Extract:
Question

A curve has the Cartesian equation $$y=\dfrac {4\sqrt {9-x^{2}}}{x}$$. Two parametric equations also define this curve. If one of these equations is $$x=3\sin t$$, find the other equation.

Answer

**step1** Understanding the problem

The problem provides a curve defined by a Cartesian equation and one of its parametric equations. The Cartesian equation is given as $$y=\dfrac {4\sqrt {9-x^{2}}}{x}$$. One parametric equation is given as $$x=3\sin t$$. Our goal is to find the corresponding parametric equation for 'y' in terms of 't'.

**step2** Substituting the given parametric equation for x

To find 'y' in terms of 't', we will substitute the given expression for 'x' ($$x=3\sin t$$) into the Cartesian equation for 'y'.

Problems to work on:
a – In the parametric equations problem, what does step 1 say the goal is?
b – Translate this sentence from the parametric equations problem into Spanish: "Our goal is to find the corresponding parametric equation for 'y' in terms of 't'."

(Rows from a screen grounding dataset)
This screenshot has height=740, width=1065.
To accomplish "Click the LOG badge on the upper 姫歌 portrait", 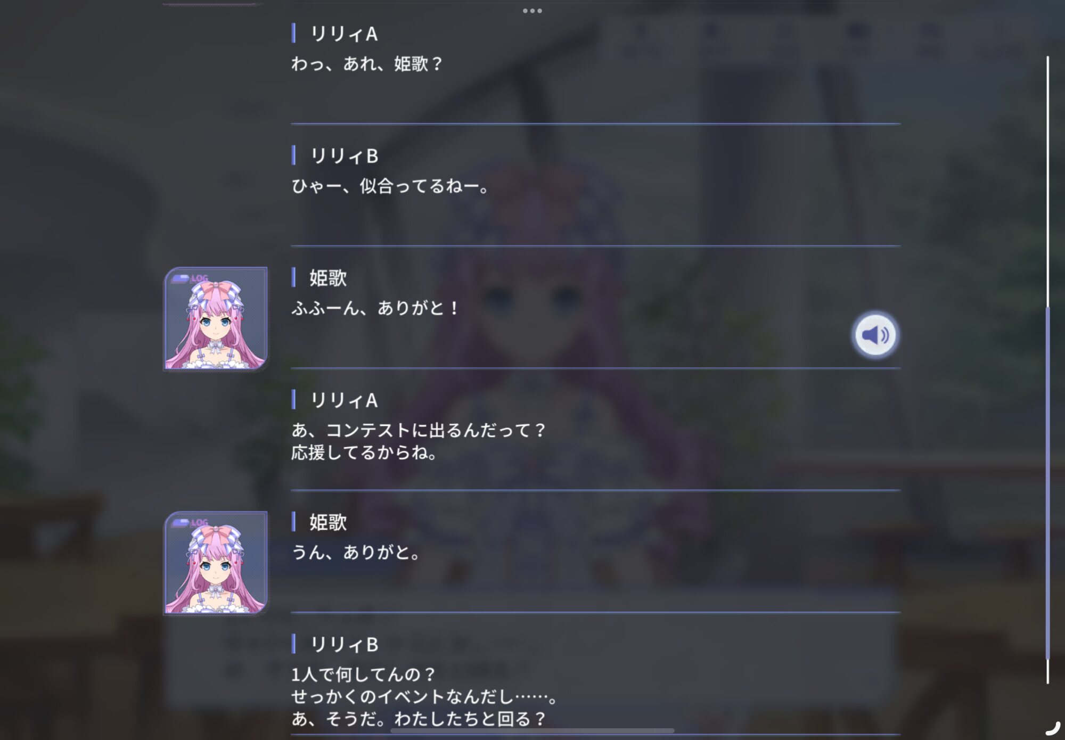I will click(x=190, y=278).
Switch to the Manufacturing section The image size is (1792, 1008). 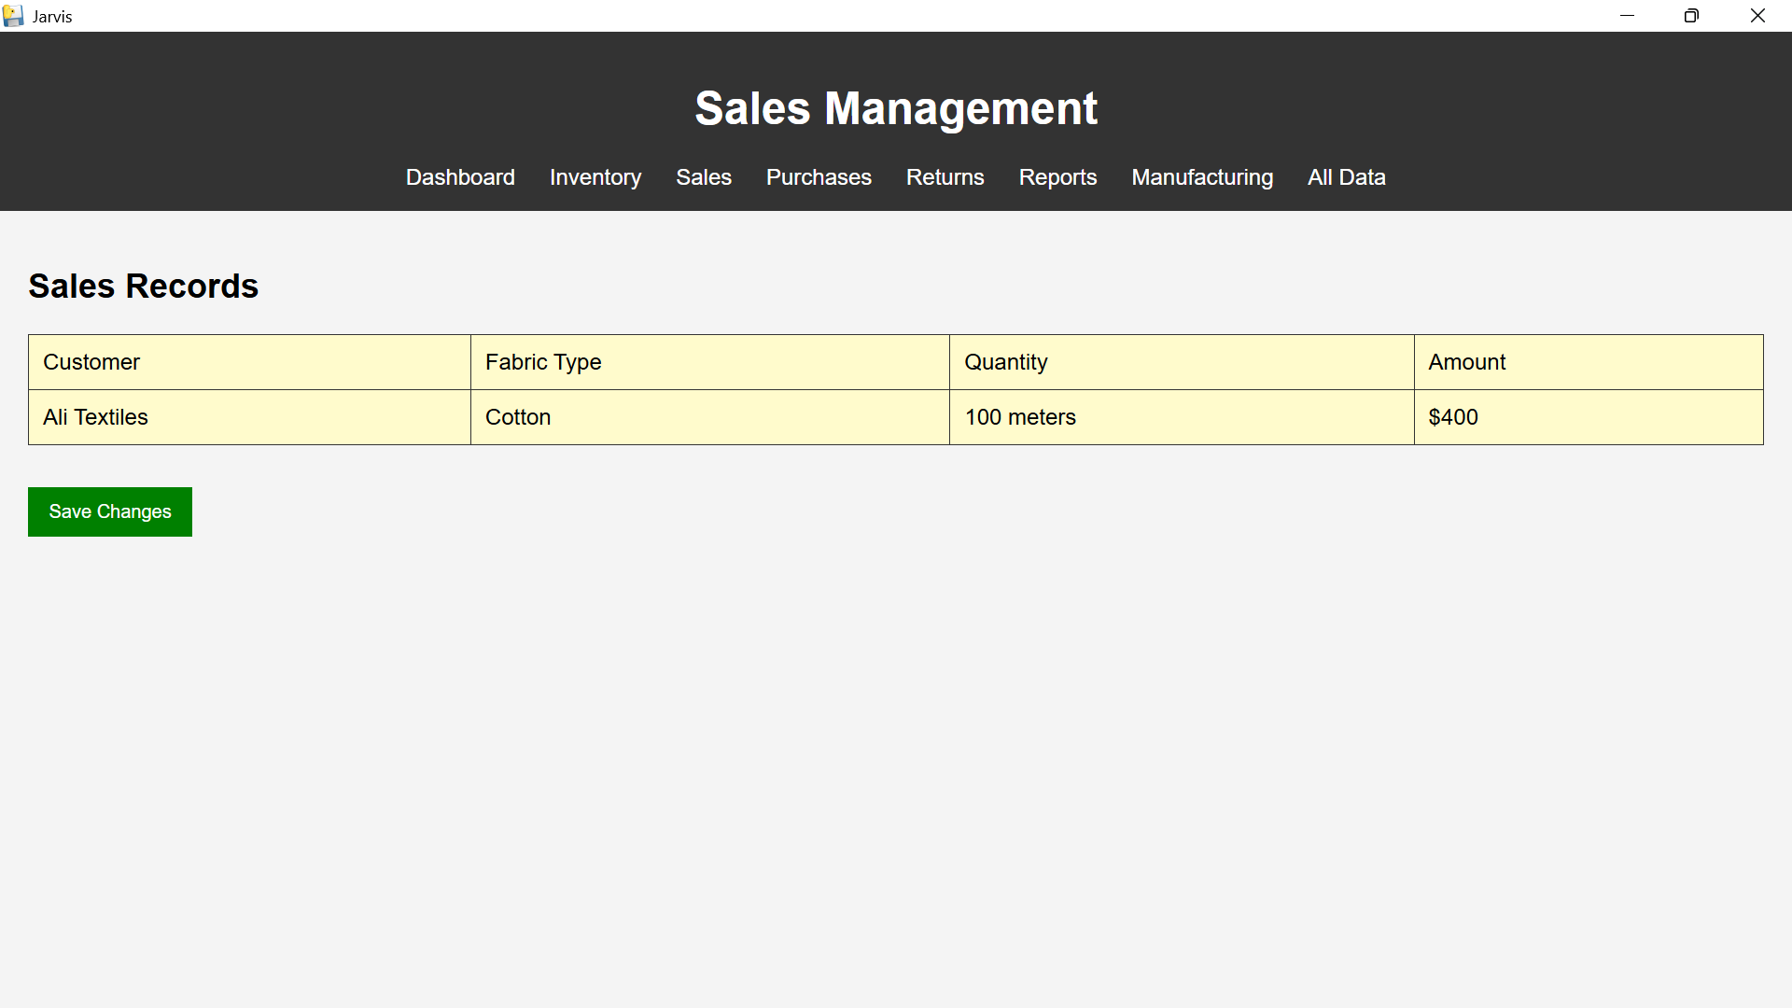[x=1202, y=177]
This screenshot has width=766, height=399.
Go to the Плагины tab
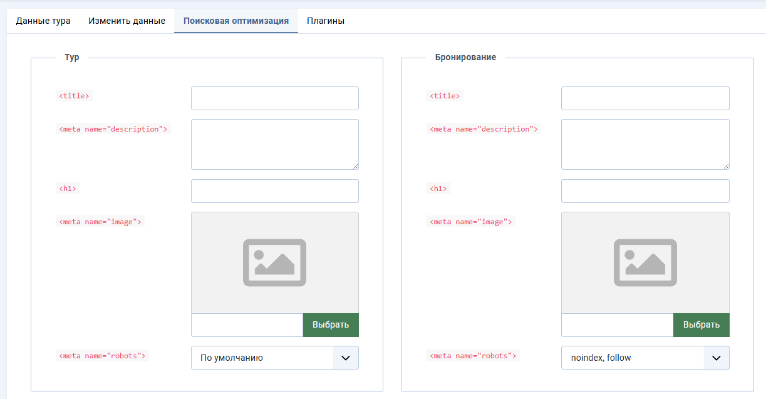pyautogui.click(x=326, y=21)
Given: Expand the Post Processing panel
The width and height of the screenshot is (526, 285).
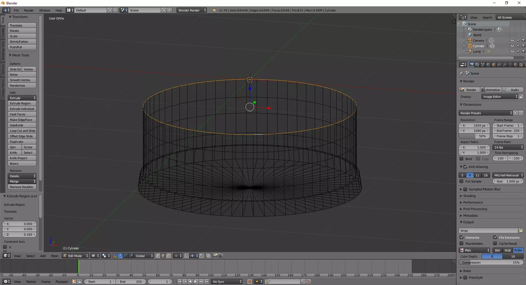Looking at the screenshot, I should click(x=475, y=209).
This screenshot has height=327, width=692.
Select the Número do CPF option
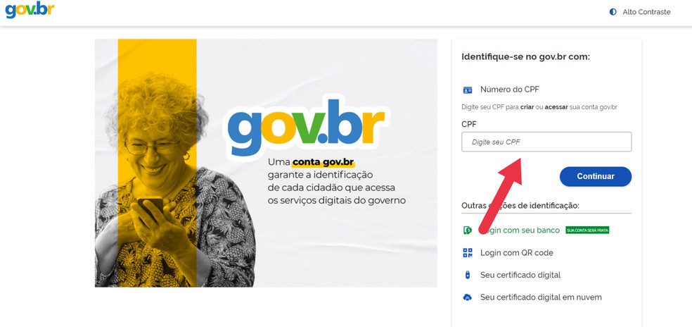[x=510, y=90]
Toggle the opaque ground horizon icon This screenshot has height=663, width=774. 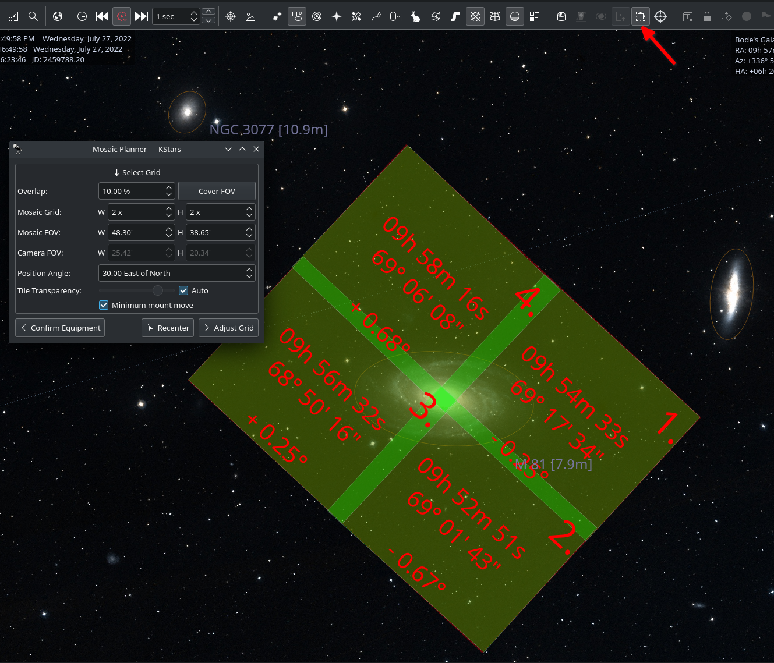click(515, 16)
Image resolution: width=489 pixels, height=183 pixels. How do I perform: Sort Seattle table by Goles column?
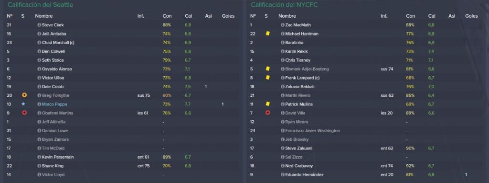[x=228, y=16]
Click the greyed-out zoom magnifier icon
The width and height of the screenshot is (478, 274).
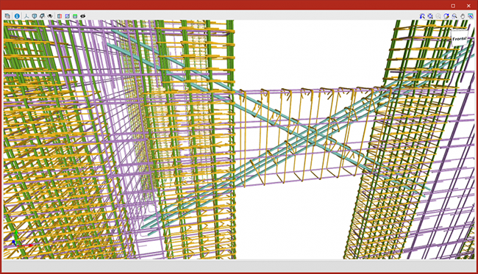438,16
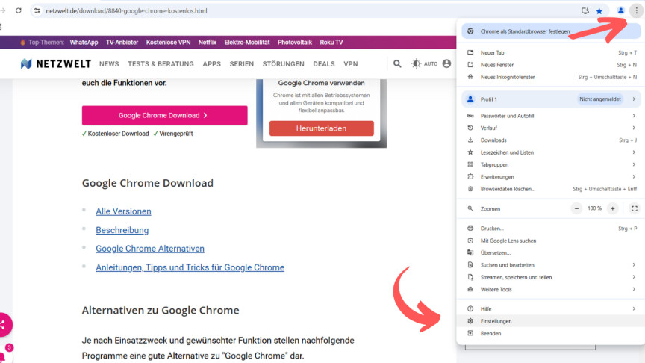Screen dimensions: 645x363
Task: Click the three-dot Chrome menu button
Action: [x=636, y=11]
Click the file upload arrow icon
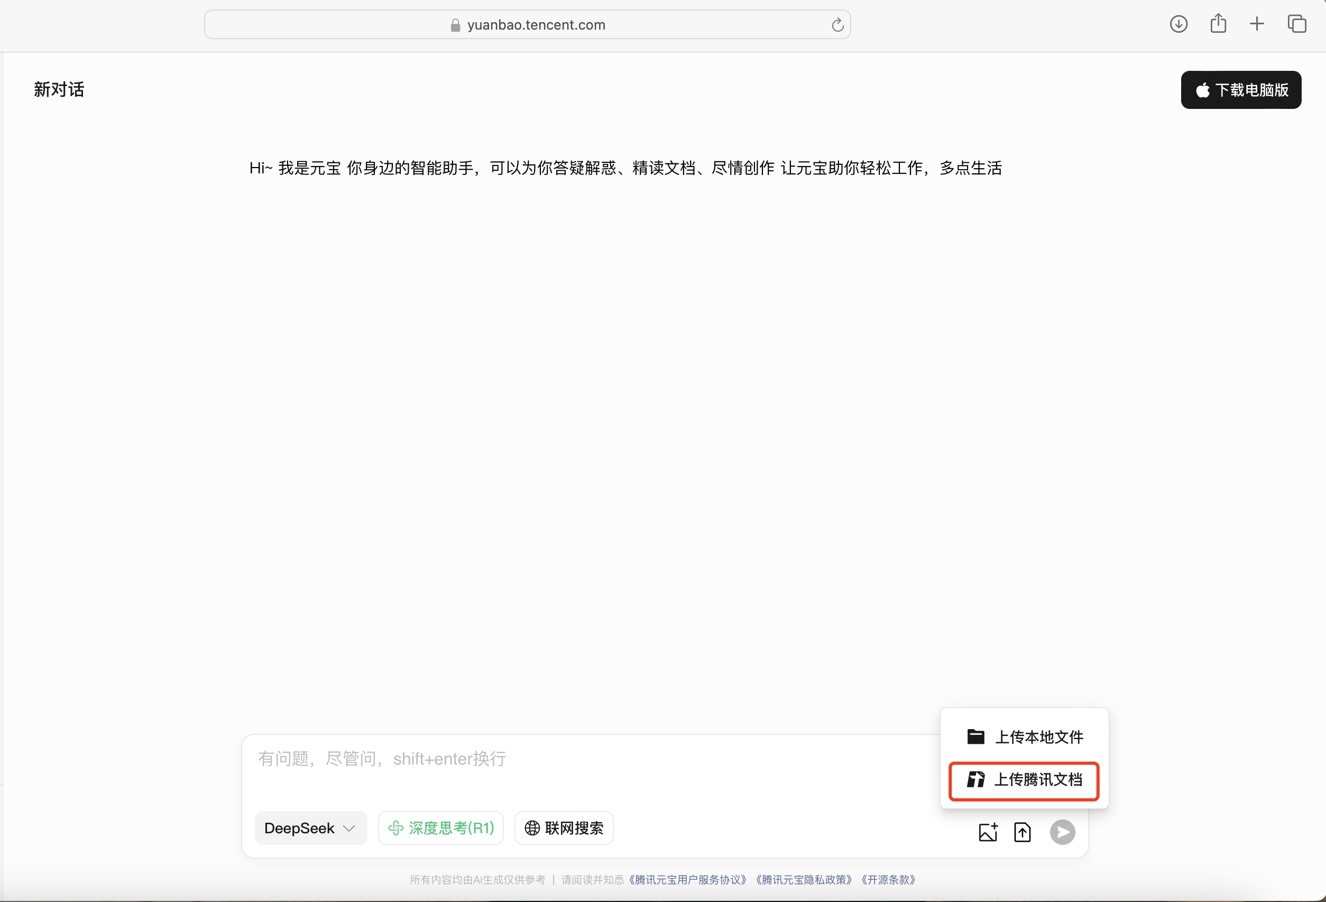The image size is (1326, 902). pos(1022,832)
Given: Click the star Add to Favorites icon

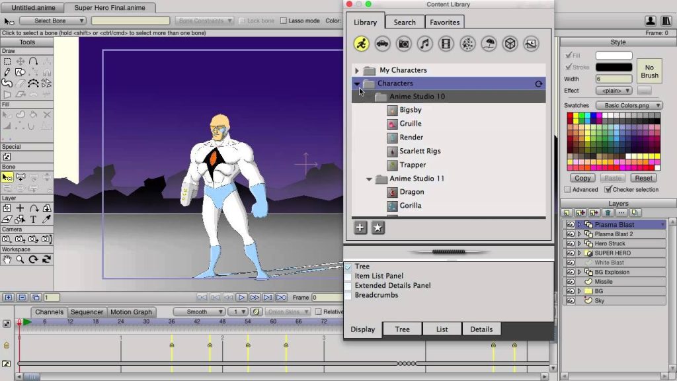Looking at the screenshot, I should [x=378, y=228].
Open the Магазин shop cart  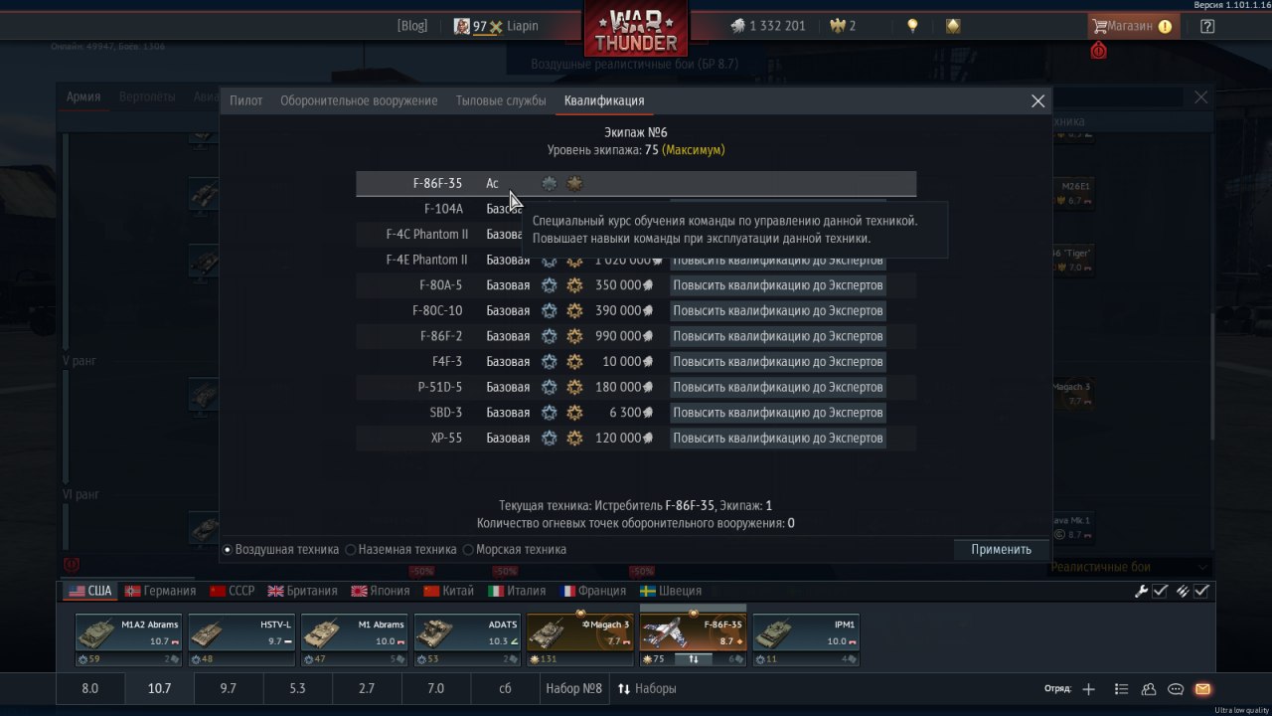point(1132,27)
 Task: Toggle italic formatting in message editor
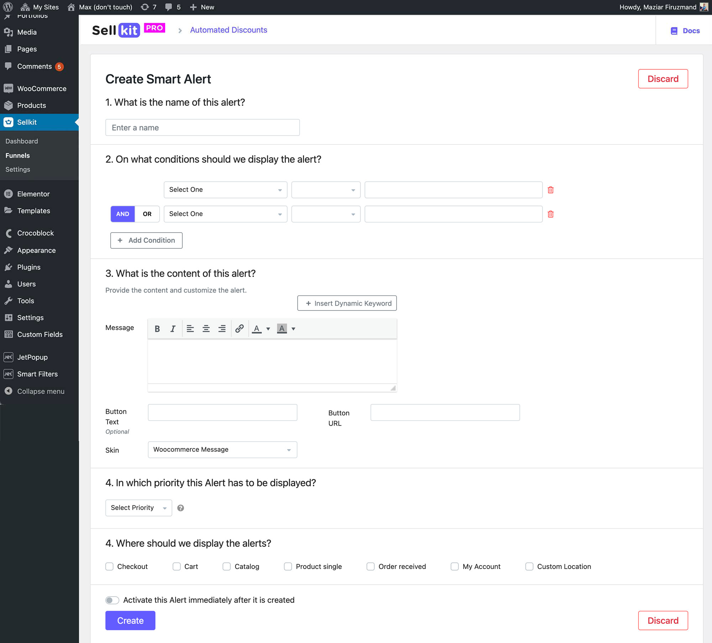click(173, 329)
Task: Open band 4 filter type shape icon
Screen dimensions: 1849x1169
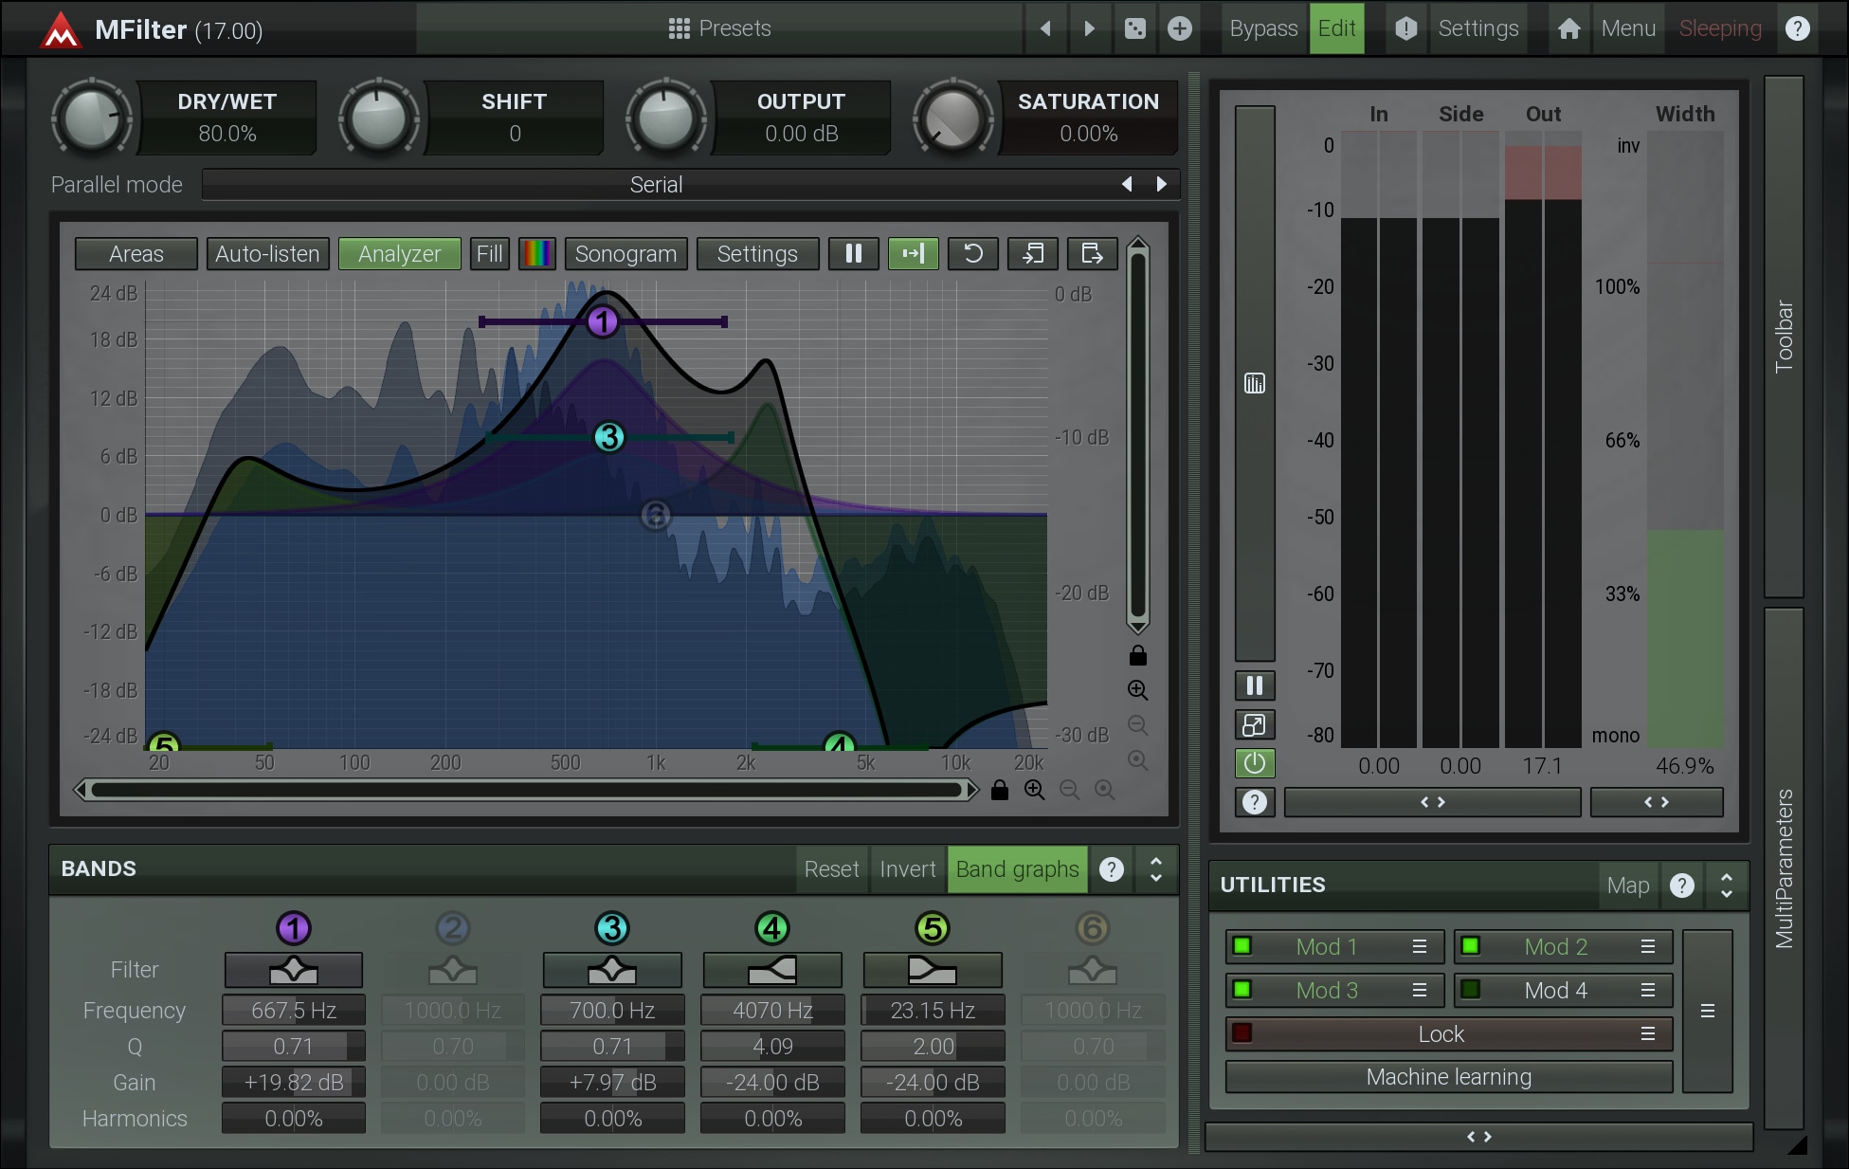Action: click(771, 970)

Set of answers:
a – The goal is to find the corresponding parametric equation for 'y' in terms of 't'.

b – Nuestro objetivo es encontrar la ecuación paramétrica correspondiente para 'y' en términos de 't'.